The housing market will stay in a slump until buyers feel more confident about the economy and their own finances, and sellers are ready to accept more realistic prices.
The pace of existing home sales fell in August for the sixth straight month to the lowest rate in five years as many prospective buyers were turned away by lenders, the National Association of Realtors said on Tuesday.
While that weak sales number clearly indicates a present-day slump, gloomy consumer sentiment and signs of bloated inventory point to more troubled times ahead.
The number of existing single-family homes on the market hit a record in August, while a gauge of consumers' desire to buy a home hit the lowest point since March 1996. Both pieces of data signal more near-term problems for the housing sector, said David Berson, the chief economist at Fannie Mae.
People know that home sales are slow and that this is not the best time to sell a house.
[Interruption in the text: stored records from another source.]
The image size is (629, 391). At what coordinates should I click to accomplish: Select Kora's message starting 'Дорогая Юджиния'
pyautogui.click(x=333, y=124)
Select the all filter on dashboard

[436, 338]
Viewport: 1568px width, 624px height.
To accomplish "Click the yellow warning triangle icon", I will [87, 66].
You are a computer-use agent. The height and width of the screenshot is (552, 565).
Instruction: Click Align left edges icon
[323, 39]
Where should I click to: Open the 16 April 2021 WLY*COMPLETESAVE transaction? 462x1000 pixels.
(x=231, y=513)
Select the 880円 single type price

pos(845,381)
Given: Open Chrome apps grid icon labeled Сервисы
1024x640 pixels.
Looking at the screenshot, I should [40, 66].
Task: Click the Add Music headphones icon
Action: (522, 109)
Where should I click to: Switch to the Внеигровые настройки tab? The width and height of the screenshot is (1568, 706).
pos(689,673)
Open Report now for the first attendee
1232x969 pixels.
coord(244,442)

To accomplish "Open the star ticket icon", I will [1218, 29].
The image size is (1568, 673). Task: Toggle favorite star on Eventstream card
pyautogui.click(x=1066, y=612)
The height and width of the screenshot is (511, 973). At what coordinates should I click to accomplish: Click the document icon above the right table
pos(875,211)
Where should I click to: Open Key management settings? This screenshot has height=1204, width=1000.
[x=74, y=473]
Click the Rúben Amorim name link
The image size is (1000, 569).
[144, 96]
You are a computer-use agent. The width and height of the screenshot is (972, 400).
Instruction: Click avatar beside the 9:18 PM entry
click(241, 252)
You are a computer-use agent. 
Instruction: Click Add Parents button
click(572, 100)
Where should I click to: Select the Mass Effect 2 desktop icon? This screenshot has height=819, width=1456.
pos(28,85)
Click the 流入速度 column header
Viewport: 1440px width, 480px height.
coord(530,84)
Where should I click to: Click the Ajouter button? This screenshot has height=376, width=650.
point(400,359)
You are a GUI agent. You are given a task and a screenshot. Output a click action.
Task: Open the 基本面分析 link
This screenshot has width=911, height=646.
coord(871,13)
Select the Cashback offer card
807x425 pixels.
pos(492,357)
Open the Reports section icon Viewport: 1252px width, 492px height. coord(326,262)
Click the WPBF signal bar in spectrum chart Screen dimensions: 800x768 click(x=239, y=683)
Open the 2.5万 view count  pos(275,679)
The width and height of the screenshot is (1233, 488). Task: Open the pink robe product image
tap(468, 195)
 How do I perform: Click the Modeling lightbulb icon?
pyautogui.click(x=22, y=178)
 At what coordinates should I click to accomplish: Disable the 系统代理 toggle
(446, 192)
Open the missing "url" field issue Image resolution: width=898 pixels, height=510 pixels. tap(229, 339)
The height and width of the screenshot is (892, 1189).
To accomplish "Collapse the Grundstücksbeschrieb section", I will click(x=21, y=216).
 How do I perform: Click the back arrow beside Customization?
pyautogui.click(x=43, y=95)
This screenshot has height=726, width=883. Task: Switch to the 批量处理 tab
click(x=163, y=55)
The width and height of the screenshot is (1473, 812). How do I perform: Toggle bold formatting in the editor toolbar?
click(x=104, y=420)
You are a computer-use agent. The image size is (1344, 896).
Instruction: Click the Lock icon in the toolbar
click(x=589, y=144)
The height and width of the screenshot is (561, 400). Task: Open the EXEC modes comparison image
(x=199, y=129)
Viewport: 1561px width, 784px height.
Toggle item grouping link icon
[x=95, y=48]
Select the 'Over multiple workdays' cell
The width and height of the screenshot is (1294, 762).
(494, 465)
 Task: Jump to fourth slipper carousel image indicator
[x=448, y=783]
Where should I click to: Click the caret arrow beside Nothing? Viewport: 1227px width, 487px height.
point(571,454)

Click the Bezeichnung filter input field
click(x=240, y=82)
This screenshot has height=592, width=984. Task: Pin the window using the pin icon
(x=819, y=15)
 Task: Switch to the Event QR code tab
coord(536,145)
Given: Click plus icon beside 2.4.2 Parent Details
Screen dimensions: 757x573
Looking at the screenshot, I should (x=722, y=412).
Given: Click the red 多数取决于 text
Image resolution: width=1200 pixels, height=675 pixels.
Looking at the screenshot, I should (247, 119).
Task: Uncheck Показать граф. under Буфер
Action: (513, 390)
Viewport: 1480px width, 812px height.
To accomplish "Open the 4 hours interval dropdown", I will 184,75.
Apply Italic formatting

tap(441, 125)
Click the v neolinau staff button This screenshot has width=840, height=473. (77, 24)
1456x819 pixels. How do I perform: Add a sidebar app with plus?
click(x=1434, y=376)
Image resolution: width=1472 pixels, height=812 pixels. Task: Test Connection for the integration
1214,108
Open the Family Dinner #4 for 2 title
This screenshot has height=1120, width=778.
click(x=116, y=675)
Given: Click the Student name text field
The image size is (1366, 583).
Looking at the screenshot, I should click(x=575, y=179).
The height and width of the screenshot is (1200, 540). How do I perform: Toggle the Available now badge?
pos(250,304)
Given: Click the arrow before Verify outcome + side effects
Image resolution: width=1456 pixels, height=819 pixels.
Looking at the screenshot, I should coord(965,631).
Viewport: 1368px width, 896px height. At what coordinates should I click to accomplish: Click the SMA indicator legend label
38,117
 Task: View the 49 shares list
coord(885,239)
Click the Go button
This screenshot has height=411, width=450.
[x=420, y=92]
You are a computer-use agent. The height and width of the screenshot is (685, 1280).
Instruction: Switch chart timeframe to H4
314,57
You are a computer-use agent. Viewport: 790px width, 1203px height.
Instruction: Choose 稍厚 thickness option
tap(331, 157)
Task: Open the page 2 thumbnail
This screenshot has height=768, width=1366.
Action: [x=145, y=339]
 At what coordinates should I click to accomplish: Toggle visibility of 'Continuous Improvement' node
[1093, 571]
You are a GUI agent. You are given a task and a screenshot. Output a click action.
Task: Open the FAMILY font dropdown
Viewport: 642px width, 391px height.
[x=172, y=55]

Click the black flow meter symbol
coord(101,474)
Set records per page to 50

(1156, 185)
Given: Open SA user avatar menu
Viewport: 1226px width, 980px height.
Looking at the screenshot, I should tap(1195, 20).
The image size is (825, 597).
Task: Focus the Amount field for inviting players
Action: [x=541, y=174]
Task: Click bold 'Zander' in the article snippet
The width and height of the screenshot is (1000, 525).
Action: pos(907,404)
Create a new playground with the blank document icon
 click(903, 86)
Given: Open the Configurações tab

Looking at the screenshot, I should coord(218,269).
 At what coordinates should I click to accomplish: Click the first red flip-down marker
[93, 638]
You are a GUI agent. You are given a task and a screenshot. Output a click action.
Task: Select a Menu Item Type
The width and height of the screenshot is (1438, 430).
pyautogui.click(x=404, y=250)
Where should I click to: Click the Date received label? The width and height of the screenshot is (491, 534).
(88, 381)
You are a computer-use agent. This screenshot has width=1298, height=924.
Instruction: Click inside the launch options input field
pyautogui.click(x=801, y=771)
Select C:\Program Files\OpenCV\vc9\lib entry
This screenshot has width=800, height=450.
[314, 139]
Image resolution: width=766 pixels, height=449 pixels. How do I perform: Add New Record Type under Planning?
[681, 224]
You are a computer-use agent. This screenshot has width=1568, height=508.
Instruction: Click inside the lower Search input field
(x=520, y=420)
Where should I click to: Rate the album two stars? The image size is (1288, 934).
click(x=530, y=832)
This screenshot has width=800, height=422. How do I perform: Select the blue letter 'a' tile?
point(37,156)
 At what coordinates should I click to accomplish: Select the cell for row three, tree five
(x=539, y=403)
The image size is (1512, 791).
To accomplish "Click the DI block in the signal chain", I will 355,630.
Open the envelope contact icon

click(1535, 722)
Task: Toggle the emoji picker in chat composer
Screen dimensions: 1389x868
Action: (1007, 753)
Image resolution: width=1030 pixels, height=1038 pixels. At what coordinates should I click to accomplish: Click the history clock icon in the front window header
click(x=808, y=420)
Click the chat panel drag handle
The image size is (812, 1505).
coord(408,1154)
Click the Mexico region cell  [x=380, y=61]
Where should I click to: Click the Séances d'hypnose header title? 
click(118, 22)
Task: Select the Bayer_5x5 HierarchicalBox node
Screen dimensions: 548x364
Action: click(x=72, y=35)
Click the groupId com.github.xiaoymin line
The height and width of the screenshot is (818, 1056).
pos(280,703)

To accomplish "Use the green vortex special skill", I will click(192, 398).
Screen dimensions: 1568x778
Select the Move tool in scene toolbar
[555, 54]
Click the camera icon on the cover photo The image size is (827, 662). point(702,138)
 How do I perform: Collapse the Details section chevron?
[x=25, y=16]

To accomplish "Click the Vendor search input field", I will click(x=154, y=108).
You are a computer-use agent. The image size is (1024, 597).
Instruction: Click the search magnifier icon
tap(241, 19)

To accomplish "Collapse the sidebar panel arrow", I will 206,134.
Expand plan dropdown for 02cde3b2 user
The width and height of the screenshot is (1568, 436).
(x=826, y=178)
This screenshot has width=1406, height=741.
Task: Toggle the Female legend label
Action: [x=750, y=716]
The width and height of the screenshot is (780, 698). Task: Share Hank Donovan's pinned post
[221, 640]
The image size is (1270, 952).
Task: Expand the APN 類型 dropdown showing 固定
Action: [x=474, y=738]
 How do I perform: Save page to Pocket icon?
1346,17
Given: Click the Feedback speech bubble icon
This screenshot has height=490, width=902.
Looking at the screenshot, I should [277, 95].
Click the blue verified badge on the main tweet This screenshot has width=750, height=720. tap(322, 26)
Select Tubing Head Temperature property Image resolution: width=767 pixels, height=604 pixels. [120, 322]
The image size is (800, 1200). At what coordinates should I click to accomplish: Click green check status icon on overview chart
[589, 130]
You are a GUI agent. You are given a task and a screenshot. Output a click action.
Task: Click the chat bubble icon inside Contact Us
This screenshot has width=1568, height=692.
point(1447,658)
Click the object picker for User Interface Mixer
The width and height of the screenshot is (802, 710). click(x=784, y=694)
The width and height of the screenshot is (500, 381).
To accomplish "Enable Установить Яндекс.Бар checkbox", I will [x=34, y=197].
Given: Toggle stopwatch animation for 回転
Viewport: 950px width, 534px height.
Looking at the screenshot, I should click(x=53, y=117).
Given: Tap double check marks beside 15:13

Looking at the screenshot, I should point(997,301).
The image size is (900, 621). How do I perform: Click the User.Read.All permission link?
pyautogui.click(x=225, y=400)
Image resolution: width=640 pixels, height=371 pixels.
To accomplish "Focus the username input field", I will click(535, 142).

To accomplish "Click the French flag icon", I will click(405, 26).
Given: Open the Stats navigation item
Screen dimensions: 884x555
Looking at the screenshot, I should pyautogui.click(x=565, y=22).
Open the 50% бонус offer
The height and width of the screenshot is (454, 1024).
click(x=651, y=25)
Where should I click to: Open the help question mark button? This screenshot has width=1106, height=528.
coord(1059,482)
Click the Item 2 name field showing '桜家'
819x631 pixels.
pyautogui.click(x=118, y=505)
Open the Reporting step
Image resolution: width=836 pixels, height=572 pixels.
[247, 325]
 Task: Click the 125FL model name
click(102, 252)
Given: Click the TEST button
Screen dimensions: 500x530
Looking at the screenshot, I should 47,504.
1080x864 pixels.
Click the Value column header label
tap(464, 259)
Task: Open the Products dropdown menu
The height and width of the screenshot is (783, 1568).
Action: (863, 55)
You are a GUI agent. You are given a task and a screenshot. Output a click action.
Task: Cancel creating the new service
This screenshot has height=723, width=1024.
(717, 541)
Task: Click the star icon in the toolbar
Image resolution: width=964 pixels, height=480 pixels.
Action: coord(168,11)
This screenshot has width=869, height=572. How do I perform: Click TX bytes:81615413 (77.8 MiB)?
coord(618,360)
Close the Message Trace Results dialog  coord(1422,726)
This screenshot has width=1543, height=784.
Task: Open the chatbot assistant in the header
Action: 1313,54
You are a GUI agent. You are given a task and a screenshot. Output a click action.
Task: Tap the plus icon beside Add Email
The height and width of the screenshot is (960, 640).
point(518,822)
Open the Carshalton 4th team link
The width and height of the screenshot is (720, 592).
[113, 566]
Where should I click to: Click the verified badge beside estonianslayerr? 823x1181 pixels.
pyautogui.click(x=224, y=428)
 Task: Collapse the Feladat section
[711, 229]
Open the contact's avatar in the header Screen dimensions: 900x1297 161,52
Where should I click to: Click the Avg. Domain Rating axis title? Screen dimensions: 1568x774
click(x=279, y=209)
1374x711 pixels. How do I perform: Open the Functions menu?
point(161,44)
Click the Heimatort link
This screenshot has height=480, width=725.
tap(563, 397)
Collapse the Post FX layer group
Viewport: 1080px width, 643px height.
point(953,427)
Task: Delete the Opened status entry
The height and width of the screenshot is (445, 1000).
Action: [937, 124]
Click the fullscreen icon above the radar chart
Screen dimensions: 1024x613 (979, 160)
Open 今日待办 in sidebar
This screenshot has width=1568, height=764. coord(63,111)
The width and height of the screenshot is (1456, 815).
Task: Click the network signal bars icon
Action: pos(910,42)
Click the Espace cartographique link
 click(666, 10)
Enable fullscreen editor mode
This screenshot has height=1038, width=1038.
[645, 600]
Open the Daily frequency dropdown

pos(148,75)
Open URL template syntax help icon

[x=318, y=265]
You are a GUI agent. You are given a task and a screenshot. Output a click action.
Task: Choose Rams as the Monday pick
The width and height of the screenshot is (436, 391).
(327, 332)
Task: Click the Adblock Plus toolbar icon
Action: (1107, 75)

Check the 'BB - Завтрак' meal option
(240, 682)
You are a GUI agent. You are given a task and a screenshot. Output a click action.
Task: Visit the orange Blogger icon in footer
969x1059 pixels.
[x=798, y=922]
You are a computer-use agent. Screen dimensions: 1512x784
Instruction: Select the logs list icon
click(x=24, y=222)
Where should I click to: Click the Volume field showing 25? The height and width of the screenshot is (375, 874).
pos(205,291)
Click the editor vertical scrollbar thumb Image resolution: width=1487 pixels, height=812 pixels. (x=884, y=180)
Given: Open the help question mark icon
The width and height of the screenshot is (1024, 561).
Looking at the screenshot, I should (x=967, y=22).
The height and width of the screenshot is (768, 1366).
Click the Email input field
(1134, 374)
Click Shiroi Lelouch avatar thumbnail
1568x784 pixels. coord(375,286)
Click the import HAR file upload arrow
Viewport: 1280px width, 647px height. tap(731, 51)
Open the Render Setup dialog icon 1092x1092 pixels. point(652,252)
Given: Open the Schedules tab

Newspapers' reports on problems in financial markets are reducing the appetite for real estate purchases, he said.
A much-publicized spike in the number of late and failing home loans has shaken the confidence of mortgage investors and potential homeowners alike, Berson noted.
On a rolling 12-month average, the percentage of people who say they plan to buy a house in the next 6 months is the lowest in 11.5 years, according to the Confidence Board's U.S. consumer confidence report, released on Tuesday.
Most economists don't view sentiment as a separate indicator, but you can view it as a nice summary of these other factors, Berson said. Clearly it is not favorable, whatever rating you give it.
While many would-be buyers are turning away from the market, far too many sellers are listing their homes at an inflated price said Stephen Stanley, chief economist for RBS Capital Markets, Greenwich, Connecticut.
Many of these sellers are not highly motivated. They are living in their homes. Still, presumably we are going to have to see a pick-up in sales to cut into the backlog of homes, he said.
While the national median price of an existing home barely changed in August, that should not be seen as a strictly positive sign for the market since a drop in price would surely spur sales and help clear the housing backlog.
The supply of homes has to dip below 6 months' worth before owners begin to see steady appreciation, and stubborn sellers who refuse to lower their prices may be stalling a recovery, said Eric Belsky, executive director at Harvard University's Joint Center for Housing Studies in Cambridge, Massachusetts.
There are a lot of people who have their homes on the market and who do not have a compunction to sell, he said.